This is a variation of a Grandmother’s Flower Garden quilt that my mother-in-law’s grandmother made before my MIL was born. This queen-size quilt is one of my MIL’s most cherished possessions. It was a treat to see and study it up close.
I compared the fabrics in the quilt with my fabric dating guides published by AQS. I also looked at the block construction, quilting and binding. This quilt was made from old clothing, curtains, tablecloths, sheets, dishtowels and whatever else was available at the time. Some of the scraps dated to the early 1900s, but most were from the 1920s – 1940s.
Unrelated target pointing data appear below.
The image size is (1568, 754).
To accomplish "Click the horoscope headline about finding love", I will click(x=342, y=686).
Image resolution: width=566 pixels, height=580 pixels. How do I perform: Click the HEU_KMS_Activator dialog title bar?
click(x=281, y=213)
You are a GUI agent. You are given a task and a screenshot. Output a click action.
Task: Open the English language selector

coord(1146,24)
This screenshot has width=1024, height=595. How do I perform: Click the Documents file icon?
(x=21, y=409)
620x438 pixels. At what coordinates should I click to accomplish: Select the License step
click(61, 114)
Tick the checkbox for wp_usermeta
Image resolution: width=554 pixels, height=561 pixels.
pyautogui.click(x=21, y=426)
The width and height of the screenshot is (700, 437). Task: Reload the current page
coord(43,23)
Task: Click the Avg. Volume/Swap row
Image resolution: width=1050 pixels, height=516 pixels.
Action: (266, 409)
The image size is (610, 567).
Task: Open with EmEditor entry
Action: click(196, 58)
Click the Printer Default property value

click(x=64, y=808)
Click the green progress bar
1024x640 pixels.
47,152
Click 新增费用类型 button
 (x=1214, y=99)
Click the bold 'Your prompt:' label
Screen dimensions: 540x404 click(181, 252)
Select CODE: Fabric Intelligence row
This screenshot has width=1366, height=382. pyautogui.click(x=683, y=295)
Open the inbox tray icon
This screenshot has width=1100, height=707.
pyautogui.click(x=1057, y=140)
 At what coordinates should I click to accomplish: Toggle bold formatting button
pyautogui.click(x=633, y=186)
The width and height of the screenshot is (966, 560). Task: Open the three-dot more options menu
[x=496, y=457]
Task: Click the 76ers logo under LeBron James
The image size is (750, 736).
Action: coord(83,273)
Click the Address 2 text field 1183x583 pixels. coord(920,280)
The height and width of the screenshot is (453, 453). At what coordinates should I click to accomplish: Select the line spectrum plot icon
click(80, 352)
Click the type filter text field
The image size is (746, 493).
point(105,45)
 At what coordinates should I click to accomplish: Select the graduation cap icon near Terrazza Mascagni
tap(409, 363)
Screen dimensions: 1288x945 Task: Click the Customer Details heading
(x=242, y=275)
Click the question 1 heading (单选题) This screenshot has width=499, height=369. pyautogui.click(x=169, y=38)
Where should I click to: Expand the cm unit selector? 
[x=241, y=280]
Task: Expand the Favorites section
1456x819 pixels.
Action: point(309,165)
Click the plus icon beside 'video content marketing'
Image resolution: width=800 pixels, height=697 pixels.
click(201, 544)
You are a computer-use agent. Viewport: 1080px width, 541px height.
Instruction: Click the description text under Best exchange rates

The majority of the blocks were probably made by my MIL’s grandmother, but the quilt was most likely completed by someone else.
Why do I think this?
The GFG blocks are two different sizes. Most of the blocks were made by the same skilled quilter, with fabrics carefully chosen to coordinate and precisely stitched together. The remaining blocks were made from larger hexagons with random color placement and not as precise hand-stitching. It could be that my MIL’s grandmother made the blocks over many years and the larger blocks were made toward the end of her life when her hand-stitching was less precise. However, I really think someone else made the remaining blocks due to (1) differences in stitching and (2) some fabrics dating to the late 1940’s/early 1950’s in the quilt when compared to my AQS guides. The primary quilt maker passed away in the early 1940s and probably left an uncompleted quilt top. To me, it appears as if someone else pieced additional blocks from scraps and added those blocks to get the top to a certain size, then hand quilted it and had the purple binding applied/sewn by machine. The backing fabric is a single flat sheet.
Vintage quilts are always a mystery and all we can do is look at the clues to try to uncover the story the quilt is trying to tell us.